Life Story from Claire Maudsley
In Feb 2013 my beautiful daughter was born. Throughout my pregnancy I suffered from severe pain in my back, hips, legs and arms but this was put down to SPD. After she was born it improved for a while but then in the April I began to have a bright red rash on my face, arms, chest and back. I also started to struggle picking up my baby.
I went to the doctors who thought I was having an allergic reaction. When I said I couldn’t get up they told me I was depressed and even when I tried to explain I really couldn’t get up, they didn’t listen.
By the start of May I was struggling to do anything and was having to ask friends to help even pick my baby up off the floor. Still the doctors kept telling me I was depressed and it was all in my head in spite of my rash.
My mother became so concerned that at the end of June she paid for me to see a private rheumatologist. By this time I was swollen all over, my skin was blistering and agony, I couldn’t stand up, change my baby or anything.
As soon as I shuffled into the rheumatologists office he diagnosed me with DM. He wrote a letter to my GP telling him what to do and personally referred me to his colleague who also did NHS.
My GP gave me the drugs recommended but couldn’t get me an immediate appointment with the rheumatologist.
A few days later I was swollen to almost twice my size and could no longer move. I was admitted to hospital where the rheumatologist who had been recommended to me almost ran into my room, hugged me and apologised for the delay. I was crying at this point and so scared and he promised me he would get me better.
The first night my heart rate dropped to 25 bpm and I was rushed to HDU following a CT scan. I had heart failure, severe pulmonary oedema, a perforated colon and he told me I was within 24 hours of death. I was 39 with a 20 week old baby.
Thankfully he was amazing and 10 days later I went home just about able to walk.
My rheumatologist gave me his personal email and phone number and a week after I was released I went to Madrid with his blessing. I still could barely walk and had to hide from the sun but I got to celebrate my 40th birthday in the sun with my family and never could I have imagined being so happy to see it!
I stayed on the drugs for 8 months and then managed to stop.
I have now been in drug free remission for almost 2 years and have even managed to walk a mountain or two.
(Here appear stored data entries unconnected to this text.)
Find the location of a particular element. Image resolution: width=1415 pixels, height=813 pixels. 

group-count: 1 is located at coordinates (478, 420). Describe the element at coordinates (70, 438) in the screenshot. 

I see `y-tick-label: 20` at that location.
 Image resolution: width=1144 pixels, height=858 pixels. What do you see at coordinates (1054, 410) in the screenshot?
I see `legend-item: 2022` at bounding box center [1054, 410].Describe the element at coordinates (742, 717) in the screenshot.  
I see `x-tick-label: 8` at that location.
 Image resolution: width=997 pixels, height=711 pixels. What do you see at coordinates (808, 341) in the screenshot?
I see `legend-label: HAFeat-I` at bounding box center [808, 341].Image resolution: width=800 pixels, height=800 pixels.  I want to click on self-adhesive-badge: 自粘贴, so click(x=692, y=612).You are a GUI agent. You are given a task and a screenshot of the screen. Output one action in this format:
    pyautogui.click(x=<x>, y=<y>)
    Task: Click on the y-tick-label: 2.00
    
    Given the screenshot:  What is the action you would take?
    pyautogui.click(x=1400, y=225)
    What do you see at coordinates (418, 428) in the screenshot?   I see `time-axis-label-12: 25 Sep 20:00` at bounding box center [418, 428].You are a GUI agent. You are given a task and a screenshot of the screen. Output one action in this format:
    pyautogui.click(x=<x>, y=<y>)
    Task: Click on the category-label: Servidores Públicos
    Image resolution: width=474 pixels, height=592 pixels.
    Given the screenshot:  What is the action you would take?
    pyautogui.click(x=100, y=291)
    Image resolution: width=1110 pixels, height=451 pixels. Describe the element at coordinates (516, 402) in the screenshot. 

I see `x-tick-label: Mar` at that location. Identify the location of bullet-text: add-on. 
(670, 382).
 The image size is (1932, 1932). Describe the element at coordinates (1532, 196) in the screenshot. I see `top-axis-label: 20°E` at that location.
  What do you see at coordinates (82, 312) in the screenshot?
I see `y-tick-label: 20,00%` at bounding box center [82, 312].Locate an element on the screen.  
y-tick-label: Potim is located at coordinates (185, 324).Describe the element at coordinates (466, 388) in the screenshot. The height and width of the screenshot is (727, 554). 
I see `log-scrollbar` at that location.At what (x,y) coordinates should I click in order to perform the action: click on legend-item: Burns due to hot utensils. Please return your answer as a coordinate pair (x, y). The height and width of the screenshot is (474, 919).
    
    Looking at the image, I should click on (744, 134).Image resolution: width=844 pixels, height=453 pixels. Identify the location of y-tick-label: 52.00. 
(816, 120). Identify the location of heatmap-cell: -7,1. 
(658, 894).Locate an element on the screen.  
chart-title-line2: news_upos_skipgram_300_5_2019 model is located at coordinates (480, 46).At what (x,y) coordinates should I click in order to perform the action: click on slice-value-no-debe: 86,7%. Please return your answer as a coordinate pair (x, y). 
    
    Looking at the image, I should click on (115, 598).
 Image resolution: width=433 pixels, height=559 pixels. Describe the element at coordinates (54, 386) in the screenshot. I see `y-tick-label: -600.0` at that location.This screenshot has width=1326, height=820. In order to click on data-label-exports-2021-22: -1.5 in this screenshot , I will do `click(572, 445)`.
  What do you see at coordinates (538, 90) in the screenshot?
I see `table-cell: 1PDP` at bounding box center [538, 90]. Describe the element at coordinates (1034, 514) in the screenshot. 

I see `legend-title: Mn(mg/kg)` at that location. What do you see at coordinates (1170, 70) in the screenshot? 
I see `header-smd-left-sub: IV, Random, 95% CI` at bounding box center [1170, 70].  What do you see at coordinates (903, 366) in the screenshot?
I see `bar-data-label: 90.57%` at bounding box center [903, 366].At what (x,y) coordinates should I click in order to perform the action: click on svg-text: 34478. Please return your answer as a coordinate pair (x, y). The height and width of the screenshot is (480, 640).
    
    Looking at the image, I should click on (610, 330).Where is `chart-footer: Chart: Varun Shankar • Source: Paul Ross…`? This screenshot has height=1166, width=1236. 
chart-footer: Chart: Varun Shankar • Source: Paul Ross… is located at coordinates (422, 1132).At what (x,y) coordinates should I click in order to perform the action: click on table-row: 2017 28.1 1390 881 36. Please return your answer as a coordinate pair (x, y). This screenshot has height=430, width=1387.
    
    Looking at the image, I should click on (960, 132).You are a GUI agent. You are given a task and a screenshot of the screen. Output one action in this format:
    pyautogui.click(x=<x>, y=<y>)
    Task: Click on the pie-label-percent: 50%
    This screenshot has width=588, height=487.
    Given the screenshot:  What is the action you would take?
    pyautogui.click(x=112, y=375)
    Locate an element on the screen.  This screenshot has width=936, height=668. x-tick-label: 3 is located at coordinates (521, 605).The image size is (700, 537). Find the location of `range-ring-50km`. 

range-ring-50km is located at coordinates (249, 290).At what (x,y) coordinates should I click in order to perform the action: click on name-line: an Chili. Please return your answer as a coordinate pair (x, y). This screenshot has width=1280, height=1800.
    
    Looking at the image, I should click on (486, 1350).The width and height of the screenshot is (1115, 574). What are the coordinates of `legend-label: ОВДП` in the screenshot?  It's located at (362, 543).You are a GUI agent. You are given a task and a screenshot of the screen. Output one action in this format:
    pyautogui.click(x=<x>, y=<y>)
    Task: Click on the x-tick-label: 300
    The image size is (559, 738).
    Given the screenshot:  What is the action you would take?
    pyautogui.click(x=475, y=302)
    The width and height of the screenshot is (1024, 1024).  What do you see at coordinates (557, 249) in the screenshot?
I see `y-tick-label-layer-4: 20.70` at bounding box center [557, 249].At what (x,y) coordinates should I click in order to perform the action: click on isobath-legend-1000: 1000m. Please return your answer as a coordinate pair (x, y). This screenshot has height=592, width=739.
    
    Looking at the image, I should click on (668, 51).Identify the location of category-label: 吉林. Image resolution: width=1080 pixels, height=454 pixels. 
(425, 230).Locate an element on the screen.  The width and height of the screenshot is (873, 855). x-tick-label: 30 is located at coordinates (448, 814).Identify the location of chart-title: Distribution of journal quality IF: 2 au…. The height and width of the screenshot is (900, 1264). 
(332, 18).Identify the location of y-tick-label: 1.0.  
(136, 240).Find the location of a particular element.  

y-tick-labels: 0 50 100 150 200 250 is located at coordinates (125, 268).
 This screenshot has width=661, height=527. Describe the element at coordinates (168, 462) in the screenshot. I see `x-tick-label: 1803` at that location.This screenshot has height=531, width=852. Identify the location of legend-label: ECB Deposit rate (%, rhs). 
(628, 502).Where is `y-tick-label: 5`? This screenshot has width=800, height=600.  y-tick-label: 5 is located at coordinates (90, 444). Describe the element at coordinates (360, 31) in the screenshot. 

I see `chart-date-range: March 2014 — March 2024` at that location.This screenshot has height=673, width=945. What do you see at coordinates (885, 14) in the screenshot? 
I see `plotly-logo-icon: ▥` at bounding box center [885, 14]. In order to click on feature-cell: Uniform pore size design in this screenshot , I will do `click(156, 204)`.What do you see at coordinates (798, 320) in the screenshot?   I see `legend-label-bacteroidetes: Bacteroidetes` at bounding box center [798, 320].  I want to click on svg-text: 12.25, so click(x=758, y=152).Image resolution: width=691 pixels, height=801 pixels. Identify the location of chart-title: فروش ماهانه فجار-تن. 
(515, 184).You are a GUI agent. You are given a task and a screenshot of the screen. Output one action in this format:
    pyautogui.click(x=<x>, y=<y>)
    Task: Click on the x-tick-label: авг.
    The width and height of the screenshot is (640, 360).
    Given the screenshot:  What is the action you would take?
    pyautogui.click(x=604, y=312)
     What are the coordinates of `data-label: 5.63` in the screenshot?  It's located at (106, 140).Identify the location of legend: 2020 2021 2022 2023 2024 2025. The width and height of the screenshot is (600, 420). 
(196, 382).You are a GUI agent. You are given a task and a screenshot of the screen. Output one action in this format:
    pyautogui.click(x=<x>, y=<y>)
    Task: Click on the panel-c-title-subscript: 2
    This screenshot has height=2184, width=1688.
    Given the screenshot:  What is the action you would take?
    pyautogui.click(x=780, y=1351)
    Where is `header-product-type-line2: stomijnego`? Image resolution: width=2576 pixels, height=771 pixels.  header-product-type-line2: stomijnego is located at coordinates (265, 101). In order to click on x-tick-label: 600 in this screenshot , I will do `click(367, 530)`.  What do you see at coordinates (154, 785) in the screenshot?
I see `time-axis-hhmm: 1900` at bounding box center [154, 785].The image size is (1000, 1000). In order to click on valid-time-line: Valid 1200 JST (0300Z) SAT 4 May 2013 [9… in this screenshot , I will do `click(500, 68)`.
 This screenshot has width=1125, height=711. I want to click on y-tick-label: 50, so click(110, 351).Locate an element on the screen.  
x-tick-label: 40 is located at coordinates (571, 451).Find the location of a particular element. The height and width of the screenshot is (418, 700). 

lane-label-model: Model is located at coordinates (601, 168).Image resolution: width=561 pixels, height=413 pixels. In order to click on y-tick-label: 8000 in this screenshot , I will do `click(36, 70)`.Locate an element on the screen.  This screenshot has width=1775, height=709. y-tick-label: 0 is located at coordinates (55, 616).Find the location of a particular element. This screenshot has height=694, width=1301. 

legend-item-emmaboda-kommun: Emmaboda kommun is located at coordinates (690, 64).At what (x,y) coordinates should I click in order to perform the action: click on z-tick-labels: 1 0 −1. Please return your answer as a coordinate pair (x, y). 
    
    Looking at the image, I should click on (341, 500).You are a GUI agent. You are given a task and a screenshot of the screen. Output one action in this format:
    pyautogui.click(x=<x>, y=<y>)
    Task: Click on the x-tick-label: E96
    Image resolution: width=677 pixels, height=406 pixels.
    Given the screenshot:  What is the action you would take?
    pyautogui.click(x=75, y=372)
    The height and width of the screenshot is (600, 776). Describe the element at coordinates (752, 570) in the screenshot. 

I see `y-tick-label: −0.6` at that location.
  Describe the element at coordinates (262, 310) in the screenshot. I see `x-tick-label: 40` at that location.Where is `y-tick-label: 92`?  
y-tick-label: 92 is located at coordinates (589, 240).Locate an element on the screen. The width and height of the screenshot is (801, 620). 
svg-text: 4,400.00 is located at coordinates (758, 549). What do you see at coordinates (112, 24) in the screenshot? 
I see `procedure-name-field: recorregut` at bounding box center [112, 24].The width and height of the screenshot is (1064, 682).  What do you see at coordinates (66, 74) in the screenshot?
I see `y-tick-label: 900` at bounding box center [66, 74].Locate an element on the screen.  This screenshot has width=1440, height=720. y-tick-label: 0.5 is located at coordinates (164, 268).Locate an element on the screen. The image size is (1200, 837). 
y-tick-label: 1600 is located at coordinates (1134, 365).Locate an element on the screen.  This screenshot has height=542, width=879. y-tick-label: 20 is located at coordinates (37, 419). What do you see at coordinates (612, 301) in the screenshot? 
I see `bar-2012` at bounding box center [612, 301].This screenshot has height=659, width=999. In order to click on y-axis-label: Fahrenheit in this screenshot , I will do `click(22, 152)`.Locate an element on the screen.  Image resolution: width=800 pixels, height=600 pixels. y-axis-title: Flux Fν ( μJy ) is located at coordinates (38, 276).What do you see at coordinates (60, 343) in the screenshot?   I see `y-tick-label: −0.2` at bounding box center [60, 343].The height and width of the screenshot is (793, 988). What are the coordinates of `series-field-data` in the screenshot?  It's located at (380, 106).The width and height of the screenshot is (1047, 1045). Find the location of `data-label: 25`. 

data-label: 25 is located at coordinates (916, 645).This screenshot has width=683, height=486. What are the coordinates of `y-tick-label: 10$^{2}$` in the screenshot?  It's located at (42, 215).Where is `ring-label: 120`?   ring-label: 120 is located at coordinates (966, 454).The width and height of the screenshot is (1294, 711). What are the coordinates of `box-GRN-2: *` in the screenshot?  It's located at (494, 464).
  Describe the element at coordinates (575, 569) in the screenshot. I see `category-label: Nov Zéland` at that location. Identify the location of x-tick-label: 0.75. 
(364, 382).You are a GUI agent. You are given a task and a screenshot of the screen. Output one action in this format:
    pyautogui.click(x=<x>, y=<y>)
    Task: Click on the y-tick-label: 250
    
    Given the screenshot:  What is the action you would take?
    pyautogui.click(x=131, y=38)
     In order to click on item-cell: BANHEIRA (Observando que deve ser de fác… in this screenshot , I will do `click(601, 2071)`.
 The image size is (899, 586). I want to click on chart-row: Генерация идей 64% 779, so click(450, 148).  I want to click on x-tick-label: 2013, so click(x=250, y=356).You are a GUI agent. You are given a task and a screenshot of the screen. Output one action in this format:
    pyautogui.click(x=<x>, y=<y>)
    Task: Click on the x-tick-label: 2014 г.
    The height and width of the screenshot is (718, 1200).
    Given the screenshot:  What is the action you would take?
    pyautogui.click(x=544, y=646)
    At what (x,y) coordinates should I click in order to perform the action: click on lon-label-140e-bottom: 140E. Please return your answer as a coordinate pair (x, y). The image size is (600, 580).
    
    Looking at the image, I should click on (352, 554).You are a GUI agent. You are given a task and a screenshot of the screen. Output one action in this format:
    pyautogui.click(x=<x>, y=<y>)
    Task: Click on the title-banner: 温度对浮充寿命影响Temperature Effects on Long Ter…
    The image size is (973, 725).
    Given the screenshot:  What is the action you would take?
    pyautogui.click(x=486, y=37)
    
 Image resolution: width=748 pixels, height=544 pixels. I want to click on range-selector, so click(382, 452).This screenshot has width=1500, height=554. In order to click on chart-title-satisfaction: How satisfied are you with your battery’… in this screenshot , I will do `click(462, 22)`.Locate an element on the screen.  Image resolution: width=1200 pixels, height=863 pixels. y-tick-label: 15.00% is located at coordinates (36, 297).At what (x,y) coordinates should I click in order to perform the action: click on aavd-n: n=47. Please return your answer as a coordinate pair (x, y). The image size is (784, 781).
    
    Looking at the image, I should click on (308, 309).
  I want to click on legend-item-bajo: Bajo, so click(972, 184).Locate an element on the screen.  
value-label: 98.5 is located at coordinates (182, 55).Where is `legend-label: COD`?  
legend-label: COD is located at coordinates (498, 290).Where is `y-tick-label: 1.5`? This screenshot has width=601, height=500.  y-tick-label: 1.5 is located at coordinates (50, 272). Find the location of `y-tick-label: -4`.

But most importantly I am still here and enjoying every moment with my beautiful daughter who is worth it all!
Life Story from Joy Walker
My Name is Joy Walker and I am part of the Myositis Support Network Group. I am 70 years old and was diagnosed clinically in 2004 with Inclusion Body Myositis (IBM). With this condition we all deteriorate at a different pace. I have had many falls but two that have left me with problems. These like all of us we learn to compensate and just get on. I now cannot go out without my scooter and if very close can walk with my 3 wheel walker. I am lucky to have a wonderful husband who realises everyday he has to do more for me. Reaching is now almost impossible. I can still drive at the moment.
I Have found this support group so helpful. We all need someone to talk to or ask questions. We have been waiting a long time to be able to launch this web site. Now very soon it will be complete. We want people to put help and ideas on a post and mobility tools we have found useful.
We have a closed FB group page. We are not political and do not sell anything. We are not Doctors unless someone joins group and is a professional and says so.